ArtThen and Now: History and Possibility in Black Art

Sheree Greer5 months ago816 min

Abandoned. A grave overgrown with grass and choked by weeds. Then, resurrection.

Because of Alice Walker, author of The Color Purple and Meridian, Zora Neale Hurston’s headstone bears her legacy, engraved in stone, the words: “A Genius of the South. Novelist, Folklorist, Anthropologist.” Walker, posing as Hurston’s niece, had travelled to Eatonville, Florida, in search of an ancestral voice, on a mission to venerate a Black woman writer whose work both inspired and informed Walker’s own literary aesthetic.

At the time of Zora Neale Hurston’s death in 1960, much of her work was out-of-print, and her fascinating and groundbreaking work as a fiction writer, folklorist, and anthropologist went largely unmentioned in burgeoning conversations about race, Black American culture, and American history. Georgia-born Alice Walker, whose father worked as a sharecropper and mother as a maid, wrote the article, “In Search of Zora Neale Hurston,” for Ms. Magazine in 1975 after a trip to the late writer’s gravesite in Ft. Pierce, Florida, and brought Hurston’s work back into the fore. In the PBS special, American Masters, Walker said of Hurston’s work, “She loved her own culture, even its language,” and that love, which so imbued Hurston’s work, serves as a written history, a constant reminder, and a living tribute to the beauty, resilience, and significance of Black, in particular southern Black, life and culture.

As a Black writer, the story of Alice Walker (re)discovering Zora Neale Hurston, not just for herself but for all of us, remains one of my creative and personal mainstays. It’s a story of connection, inspiration as praxis, a journey into the rich history of Black art, a bridging really, between our past and present that opens into a boundless future for Black artists. Walker said, “the great wonder of having ancestors in your line of work is that you have people who can show you what is possible.” Ancestral influence is real, and its relevance and power are seen through our fight for inclusion and representation, for more complete narratives about the contributions of Black Americans within the fabric of American history overall, for no other reason than that when you can see yourself as a descendant of greatness—particularly through art and invention, entrepreneurship and culture—you can actively and unapologetically (re)create that greatness for yourself, right now and going forward.

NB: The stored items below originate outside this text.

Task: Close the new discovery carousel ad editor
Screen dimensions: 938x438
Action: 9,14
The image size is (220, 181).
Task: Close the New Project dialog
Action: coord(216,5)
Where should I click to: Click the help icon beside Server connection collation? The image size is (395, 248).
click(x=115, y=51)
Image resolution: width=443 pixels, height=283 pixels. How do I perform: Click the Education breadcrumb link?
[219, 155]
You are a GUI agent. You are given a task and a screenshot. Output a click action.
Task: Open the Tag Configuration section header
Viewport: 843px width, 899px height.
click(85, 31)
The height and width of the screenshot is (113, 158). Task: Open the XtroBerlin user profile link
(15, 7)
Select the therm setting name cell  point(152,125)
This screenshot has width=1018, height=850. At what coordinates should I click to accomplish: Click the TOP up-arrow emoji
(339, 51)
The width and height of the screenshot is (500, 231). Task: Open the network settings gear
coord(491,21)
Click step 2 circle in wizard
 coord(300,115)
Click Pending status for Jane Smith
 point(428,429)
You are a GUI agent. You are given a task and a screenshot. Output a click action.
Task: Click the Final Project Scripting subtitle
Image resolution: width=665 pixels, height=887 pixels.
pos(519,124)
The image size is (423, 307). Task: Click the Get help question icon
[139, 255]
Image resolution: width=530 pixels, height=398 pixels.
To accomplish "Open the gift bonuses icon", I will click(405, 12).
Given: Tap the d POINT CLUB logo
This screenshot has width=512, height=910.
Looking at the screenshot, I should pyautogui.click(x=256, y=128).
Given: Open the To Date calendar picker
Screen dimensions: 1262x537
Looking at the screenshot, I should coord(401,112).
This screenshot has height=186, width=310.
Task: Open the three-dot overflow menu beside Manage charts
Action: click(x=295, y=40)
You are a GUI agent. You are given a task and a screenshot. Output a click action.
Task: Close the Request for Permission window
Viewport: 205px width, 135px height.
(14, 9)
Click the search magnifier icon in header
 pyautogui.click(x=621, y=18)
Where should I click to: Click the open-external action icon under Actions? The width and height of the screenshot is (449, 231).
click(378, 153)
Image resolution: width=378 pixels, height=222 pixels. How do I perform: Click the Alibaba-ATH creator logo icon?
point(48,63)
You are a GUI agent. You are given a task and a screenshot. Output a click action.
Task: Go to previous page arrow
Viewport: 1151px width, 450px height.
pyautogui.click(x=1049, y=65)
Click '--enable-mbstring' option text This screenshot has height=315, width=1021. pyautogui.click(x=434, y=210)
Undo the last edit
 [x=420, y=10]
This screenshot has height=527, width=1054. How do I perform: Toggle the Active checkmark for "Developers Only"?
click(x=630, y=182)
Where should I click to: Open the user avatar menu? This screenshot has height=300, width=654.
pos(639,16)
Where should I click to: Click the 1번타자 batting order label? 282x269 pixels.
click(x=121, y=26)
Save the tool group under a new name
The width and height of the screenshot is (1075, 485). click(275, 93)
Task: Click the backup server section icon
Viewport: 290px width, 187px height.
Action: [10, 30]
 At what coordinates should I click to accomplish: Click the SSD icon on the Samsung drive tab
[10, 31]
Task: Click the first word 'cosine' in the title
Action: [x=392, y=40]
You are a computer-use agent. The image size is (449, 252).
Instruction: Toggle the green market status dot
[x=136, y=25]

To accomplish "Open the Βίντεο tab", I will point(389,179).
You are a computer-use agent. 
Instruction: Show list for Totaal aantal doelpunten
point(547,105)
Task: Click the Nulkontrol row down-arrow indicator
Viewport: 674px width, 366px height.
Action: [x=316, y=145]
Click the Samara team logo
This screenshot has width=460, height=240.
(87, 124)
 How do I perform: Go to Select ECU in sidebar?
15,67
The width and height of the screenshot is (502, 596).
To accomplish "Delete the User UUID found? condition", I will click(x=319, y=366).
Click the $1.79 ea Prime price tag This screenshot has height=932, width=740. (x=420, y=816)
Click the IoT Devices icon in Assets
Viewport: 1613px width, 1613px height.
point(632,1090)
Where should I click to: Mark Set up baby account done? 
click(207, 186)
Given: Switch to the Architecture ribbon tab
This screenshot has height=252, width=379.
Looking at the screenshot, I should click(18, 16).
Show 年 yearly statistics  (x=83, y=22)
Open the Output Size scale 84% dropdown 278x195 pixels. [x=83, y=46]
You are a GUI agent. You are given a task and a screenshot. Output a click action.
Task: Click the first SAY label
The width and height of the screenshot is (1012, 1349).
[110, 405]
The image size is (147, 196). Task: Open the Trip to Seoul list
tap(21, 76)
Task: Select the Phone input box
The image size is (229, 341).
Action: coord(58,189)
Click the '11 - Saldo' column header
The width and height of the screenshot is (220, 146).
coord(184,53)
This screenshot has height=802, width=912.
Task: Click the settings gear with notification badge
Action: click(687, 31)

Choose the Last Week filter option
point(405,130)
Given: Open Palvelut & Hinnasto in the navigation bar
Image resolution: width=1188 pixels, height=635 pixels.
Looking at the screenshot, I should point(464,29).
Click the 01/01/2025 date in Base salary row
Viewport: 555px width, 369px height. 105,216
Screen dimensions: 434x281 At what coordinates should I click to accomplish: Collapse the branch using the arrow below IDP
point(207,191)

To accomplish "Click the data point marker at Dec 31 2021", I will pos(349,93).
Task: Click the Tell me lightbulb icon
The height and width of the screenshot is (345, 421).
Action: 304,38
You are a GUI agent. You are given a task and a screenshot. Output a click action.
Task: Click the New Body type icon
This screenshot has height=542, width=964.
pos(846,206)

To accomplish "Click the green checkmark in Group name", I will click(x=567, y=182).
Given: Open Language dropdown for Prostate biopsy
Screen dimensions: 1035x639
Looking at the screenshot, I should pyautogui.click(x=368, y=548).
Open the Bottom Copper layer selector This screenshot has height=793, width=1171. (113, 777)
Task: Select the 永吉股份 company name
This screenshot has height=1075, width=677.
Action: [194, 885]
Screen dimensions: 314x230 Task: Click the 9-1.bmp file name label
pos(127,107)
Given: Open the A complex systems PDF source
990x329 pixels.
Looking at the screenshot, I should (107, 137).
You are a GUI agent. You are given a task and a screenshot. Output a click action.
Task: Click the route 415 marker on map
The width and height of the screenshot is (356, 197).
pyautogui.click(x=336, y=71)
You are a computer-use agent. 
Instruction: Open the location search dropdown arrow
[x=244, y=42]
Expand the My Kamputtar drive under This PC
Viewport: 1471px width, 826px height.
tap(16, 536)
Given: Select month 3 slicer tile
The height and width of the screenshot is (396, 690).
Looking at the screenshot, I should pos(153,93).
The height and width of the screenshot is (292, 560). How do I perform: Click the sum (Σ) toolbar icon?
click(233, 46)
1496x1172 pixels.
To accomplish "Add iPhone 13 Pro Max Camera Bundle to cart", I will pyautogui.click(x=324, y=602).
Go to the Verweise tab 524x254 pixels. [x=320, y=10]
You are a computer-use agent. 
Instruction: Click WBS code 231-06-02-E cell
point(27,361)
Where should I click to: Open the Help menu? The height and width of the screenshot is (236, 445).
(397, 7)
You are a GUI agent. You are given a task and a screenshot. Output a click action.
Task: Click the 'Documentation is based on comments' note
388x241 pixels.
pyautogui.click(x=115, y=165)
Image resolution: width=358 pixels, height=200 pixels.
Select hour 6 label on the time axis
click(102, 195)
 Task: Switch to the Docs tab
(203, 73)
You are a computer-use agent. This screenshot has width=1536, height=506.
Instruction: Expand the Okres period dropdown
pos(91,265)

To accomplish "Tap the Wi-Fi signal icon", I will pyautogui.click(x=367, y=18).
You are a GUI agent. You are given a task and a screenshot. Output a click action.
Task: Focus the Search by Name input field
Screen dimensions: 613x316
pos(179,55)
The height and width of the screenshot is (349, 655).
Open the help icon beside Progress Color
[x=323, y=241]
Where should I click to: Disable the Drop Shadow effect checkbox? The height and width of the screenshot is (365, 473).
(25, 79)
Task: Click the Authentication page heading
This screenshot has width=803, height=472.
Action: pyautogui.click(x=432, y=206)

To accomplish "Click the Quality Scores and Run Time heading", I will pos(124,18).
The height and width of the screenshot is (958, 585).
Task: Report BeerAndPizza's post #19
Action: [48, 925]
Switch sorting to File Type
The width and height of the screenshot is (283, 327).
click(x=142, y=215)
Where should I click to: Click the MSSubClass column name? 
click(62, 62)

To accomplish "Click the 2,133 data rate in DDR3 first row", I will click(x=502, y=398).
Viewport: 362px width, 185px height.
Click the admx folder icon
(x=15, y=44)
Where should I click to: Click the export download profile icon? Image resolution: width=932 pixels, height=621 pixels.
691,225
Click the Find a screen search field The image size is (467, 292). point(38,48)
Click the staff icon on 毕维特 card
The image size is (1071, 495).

In my home office, where I do most of my writing, I have a collage picture frame that boasts photos of the Black ancestor artists whose work and lives inspire and challenge me most. Audre Lorde and Pat Parker, Octavia Butler and Maya Angelou, Lucille Clifton and Langston Hughes, Nina Simone and John Coltrane, Ann Petry, Lorraine Hansberry, Alice Childress, and of course, Zora Neale Hurston. These faces of Black brilliance cheer me on when the writing’s going well,
the words flowing and finding their way from my heart to the page in bold bursts of truth and beauty. These faces of Black brilliance hold me accountable when the writing stalls, when I flail about, struggling to make sentences, doubting my work and my place in the world. More importantly though, in a way that goes beyond my own work, those faces of ancestral Black brilliance are evidence that creativity is our birthright and that our stories, told through stanza or paragraph, vocals or instrumentals, matter as both history and possibility, exist as both proof of our greatness and invitation to love ourselves.

Like Walker did with Hurston, we must carry forth the work of (re)discovering and (re)introducing the lives and work of ancestor Black artists who provide the foundation of everything we create today, everything we are today, as an essential exercise for finding our own voices and making our own way.